Parks and Recreation went on to run for seven seasons over the span of six years. Looking back after the show's run concluded, most critics agreed that the first season was the worst of the series. In a 2015 recap of the show's best episodes, Oliver Lyttelton and Jessica Kiang of IndieWire wrote, "Famously, Parks & Rec didn’t come flying out of the gate. It began with an uneven, rushed, truncated first season that saw the writers visibly struggling with how to make Leslie Knope work, and finding it tricky to stand apart from The Office." Nate Jones of Vulture.com, revisiting the first season following the series finale, noted the tone of the series was darker and more cynical, and the characters, particularly Leslie Knope, were not yet clearly defined or developed. Jones wrote: "Like a lot of early comedy episodes, the jokes are fine, but the series' worldview is hard to pin down, and, true to myth, the tone never really coalesces until the finale." In a 2015 article for Forbes, Allen St. John suggests the changes made in the second season saved the show: "In season two, the writers turned down the snark and the show immediately improved. Leslie was still overly enthusiastic, but beneath all that energy was a core of competence and good intentions." Ethan Alter, senior writer with Yahoo! Entertainment, suggested the Mark Brendanawicz character was poorly conceived and a major problem for the show during its first season: "From the pilot, it's clear that Schneider is the odd man out in an ensemble that's taking some time to gel anyway." In a 2015 article, Grantland writer Sam Donsky said the first season of Parks and Recreation was his favorite season, though he acknowledged this was a minority opinion. Donsky said he preferred the darker tones, felt the character had more leeway, and preferred the series when it was "not worrying about being likable".

===Ratings===
Parks and Recreations premiere was seen by 6.77 million viewers. Media outlets described this as a solid result, comparable to the average Nielsen ratings for 30 Rock, another Thursday-night show on NBC. However, viewership declined almost every week over the rest of the season, culminating in a season low of 4.25 million viewers for the final episode. The average first season viewership was 5.45 million viewers per episode. The Office experienced similarly poor ratings during its first season and later became a success. However, the low viewership presented a greater challenge for Parks and Recreation because NBC now trailed CBS, ABC and Fox in the ratings, and the move of comedian Jay Leno from The Tonight Show to a variety show in NBC's 10 p.m. weeknight slot left less room on the network's primetime schedule.

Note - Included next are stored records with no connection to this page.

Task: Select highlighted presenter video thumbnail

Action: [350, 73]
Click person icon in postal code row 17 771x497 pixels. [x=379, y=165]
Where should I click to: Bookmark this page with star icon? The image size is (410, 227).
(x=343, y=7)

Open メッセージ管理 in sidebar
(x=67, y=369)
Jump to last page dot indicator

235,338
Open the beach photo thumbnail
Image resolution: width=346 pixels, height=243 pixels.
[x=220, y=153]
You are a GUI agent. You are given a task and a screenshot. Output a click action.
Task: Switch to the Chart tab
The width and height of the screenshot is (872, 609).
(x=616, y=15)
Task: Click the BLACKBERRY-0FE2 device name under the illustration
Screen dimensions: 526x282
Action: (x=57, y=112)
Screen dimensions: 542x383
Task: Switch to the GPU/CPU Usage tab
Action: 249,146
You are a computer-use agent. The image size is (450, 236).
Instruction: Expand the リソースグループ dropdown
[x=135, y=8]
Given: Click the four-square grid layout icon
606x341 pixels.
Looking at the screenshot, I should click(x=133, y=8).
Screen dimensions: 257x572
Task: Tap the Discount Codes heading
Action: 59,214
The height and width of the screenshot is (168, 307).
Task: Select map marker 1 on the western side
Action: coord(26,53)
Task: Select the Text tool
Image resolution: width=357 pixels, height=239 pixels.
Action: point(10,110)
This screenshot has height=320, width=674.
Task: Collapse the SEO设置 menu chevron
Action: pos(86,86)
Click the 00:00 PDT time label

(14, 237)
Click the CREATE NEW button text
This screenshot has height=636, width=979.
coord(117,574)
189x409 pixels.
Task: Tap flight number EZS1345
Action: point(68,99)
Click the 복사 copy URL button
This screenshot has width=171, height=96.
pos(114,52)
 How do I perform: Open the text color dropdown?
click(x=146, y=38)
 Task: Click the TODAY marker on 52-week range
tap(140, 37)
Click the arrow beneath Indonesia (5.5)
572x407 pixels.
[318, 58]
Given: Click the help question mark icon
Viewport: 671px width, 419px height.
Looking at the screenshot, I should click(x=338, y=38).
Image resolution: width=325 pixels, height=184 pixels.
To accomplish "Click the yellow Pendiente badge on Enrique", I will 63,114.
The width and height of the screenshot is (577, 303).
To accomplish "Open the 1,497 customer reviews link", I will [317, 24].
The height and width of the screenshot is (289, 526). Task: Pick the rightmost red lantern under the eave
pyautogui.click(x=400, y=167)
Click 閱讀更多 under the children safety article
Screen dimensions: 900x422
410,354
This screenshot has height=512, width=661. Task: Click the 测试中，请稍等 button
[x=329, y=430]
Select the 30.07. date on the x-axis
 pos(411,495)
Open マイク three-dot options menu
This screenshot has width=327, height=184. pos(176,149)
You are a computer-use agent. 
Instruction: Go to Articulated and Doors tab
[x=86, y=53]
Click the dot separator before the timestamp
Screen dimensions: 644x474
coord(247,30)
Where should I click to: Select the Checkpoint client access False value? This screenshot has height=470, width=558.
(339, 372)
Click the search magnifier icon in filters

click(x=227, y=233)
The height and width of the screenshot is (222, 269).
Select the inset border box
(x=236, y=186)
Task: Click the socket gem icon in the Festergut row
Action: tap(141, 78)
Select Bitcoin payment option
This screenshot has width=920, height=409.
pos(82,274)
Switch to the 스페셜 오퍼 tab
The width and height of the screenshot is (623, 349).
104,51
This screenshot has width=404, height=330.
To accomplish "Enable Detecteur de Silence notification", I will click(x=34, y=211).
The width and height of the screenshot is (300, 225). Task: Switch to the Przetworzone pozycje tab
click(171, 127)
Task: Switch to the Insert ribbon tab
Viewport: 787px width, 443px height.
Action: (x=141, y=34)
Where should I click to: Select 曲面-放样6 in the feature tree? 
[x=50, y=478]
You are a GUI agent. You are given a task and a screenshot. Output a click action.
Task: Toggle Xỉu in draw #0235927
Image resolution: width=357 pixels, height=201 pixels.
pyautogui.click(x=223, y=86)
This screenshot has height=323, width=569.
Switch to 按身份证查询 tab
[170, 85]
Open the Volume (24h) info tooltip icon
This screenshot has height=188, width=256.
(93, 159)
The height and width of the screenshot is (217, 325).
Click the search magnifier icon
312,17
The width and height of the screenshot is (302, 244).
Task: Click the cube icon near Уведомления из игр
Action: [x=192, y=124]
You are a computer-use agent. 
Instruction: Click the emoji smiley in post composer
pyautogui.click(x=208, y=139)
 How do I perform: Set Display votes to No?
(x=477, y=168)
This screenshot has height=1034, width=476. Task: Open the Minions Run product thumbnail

Retta said acting during the first season was stressful because it was unclear how long the show would stay on the air, due to the poor reviews and ratings. Likewise, Chris Pratt said there was a constant feeling among the Parks staff that the show could be canceled at any time: "At the end of season one Parks and Rec, you hug the people really, really fucking tight because you just don't know."

==Home media==
The first season of Parks and Recreation was released on DVD in the United States on September 8, 2009. The DVD included all six episodes, as well as an "Extended Producer's Cut" of the season finale, "Rock Show". The disc also included cast and crew commentary tracks for each episode, as well as about 30 minutes of deleted scenes.